→ What is being asked:
Each line in the records below, from the one that contains "The width and height of the screenshot is (799, 493)." to the one that contains "This screenshot has width=1024, height=368.", should be reproduced exactly, the first and last included.

→ Material for this exercise:
********

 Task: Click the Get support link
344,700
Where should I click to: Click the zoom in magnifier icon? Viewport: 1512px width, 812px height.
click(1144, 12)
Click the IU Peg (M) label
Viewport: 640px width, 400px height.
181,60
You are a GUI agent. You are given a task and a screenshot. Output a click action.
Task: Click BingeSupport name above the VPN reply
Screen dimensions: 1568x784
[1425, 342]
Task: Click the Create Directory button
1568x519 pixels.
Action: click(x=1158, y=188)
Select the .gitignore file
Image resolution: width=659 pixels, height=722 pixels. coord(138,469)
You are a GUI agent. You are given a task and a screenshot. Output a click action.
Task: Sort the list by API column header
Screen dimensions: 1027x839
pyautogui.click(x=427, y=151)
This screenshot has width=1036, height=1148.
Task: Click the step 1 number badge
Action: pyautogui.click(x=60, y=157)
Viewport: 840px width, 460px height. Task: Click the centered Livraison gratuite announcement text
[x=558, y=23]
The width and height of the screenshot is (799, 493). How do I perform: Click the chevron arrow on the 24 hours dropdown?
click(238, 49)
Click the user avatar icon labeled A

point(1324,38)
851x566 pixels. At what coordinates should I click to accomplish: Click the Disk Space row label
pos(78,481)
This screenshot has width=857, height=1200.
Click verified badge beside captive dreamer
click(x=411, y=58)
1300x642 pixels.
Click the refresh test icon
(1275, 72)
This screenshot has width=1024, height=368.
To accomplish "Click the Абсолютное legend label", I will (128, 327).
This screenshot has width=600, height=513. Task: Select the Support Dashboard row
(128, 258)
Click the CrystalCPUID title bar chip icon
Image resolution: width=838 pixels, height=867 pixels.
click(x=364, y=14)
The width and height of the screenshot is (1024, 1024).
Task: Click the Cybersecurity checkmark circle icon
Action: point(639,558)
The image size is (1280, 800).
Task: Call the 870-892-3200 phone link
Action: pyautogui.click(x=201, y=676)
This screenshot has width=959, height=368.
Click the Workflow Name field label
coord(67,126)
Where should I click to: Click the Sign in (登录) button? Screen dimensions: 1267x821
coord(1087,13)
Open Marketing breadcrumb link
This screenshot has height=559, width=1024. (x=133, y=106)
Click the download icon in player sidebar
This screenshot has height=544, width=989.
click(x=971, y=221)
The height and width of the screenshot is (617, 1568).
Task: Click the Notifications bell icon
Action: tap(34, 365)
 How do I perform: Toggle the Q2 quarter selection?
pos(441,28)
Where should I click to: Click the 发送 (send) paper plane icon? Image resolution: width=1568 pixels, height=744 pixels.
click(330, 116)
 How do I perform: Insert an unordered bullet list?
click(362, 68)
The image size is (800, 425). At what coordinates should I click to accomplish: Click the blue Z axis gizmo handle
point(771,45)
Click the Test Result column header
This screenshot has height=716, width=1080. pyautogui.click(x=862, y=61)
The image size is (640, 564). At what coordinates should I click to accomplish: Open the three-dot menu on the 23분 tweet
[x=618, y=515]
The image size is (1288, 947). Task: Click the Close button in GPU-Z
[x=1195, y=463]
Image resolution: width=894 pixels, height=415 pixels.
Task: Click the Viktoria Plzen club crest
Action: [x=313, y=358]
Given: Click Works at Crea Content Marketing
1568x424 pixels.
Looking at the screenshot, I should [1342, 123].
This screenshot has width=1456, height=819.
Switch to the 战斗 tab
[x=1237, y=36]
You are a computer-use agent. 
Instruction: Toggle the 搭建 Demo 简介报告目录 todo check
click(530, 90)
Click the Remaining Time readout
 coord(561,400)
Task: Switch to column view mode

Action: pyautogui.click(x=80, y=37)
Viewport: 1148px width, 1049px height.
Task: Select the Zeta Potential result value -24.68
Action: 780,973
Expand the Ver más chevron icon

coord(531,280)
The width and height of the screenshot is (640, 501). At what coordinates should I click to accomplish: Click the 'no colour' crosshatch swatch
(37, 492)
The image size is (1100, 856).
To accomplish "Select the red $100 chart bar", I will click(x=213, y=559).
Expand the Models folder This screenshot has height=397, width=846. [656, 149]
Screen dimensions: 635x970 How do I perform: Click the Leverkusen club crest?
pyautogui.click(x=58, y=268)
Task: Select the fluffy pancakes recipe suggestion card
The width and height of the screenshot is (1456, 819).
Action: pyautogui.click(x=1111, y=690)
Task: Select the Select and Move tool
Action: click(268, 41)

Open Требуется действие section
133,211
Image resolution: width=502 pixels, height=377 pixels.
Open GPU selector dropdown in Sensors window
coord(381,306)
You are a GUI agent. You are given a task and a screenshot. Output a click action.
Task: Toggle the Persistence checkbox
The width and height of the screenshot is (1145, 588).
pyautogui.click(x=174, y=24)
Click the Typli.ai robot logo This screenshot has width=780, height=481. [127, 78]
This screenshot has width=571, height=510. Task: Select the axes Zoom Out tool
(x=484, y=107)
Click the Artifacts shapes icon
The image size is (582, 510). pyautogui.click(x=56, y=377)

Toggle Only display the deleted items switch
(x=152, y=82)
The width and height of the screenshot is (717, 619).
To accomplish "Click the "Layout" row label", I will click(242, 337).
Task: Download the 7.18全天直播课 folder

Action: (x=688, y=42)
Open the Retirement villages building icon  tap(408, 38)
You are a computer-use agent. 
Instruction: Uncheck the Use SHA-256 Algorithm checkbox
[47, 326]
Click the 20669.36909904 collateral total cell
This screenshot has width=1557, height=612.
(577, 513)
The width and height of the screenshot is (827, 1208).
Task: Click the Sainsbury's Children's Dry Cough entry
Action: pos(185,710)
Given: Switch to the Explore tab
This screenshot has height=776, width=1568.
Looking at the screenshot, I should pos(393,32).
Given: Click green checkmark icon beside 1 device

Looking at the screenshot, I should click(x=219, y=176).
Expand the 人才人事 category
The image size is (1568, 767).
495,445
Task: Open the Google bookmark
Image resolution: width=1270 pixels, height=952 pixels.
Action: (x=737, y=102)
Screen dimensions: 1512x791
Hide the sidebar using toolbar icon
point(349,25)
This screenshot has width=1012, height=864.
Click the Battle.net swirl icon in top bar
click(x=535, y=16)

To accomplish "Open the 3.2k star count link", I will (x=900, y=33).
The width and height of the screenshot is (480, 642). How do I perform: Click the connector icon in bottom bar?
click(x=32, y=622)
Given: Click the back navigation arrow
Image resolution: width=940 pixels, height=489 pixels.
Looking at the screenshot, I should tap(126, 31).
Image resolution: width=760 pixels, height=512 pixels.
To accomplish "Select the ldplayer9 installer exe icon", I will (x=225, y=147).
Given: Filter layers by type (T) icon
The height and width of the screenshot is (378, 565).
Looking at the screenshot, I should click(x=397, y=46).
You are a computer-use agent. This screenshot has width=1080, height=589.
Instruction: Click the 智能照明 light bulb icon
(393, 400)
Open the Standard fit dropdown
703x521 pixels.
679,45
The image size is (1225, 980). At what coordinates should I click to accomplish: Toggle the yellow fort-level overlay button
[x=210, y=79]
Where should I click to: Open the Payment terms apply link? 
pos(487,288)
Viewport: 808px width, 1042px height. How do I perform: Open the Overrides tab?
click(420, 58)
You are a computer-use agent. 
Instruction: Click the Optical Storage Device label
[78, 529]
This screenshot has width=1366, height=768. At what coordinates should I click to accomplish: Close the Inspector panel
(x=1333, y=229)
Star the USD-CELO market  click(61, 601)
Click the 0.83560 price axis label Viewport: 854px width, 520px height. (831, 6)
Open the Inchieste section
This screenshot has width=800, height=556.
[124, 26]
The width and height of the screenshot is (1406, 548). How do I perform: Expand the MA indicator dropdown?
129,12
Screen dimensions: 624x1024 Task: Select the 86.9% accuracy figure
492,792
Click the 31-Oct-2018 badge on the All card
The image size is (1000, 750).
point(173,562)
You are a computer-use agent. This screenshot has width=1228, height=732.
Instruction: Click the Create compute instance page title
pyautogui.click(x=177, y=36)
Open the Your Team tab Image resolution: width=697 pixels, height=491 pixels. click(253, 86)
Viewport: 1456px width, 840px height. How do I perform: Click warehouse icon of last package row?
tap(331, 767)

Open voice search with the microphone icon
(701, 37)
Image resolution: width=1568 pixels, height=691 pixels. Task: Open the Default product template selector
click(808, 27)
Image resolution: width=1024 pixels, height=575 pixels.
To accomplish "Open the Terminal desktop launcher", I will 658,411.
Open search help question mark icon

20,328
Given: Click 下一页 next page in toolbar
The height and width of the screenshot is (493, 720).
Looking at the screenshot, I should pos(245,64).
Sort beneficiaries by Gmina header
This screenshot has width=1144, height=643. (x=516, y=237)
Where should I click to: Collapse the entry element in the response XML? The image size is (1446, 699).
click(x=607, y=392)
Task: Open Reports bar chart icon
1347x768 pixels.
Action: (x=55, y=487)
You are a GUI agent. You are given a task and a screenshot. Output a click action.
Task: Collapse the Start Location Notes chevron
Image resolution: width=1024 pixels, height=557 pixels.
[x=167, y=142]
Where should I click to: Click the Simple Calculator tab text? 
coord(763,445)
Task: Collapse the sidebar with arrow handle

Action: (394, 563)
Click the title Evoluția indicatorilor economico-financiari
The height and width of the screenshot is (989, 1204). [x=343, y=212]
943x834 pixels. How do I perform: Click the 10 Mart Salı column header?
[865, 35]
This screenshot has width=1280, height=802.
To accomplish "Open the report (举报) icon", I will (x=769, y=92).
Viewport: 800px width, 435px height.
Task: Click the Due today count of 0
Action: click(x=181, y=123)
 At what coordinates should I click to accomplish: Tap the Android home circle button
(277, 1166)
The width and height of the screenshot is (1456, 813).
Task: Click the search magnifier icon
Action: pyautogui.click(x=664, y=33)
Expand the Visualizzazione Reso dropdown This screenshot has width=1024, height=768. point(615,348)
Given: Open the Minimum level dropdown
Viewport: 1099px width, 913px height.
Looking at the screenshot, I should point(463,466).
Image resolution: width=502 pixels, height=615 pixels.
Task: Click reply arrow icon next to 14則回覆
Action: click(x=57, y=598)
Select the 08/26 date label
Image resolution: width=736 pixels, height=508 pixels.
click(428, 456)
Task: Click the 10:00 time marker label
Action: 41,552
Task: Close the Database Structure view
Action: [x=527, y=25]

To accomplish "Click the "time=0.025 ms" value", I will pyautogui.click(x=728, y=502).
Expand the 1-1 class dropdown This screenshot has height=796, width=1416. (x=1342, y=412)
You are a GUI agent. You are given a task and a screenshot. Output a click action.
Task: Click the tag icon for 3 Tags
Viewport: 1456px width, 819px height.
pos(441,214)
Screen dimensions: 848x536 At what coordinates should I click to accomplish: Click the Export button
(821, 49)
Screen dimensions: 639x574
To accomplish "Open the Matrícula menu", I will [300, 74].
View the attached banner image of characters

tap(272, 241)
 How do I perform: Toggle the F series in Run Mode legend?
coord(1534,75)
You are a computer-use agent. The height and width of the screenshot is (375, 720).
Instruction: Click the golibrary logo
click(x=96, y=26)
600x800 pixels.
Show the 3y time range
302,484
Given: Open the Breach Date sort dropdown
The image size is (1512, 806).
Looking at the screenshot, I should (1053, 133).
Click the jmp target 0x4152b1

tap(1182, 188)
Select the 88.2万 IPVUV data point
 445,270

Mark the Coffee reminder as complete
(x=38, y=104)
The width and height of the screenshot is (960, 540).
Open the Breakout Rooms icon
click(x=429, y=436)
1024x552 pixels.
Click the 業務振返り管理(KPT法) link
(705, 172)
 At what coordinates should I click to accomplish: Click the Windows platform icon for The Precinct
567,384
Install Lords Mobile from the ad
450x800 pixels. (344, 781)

********

→ Result of this exercise:
The width and height of the screenshot is (799, 493). How do I perform: Click the chevron arrow on the 24 hours dropdown?
click(238, 49)
Click the user avatar icon labeled A

point(1324,38)
851x566 pixels. At what coordinates should I click to accomplish: Click the Disk Space row label
pos(78,481)
This screenshot has width=857, height=1200.
Click verified badge beside captive dreamer
click(x=411, y=58)
1300x642 pixels.
Click the refresh test icon
(1275, 72)
This screenshot has width=1024, height=368.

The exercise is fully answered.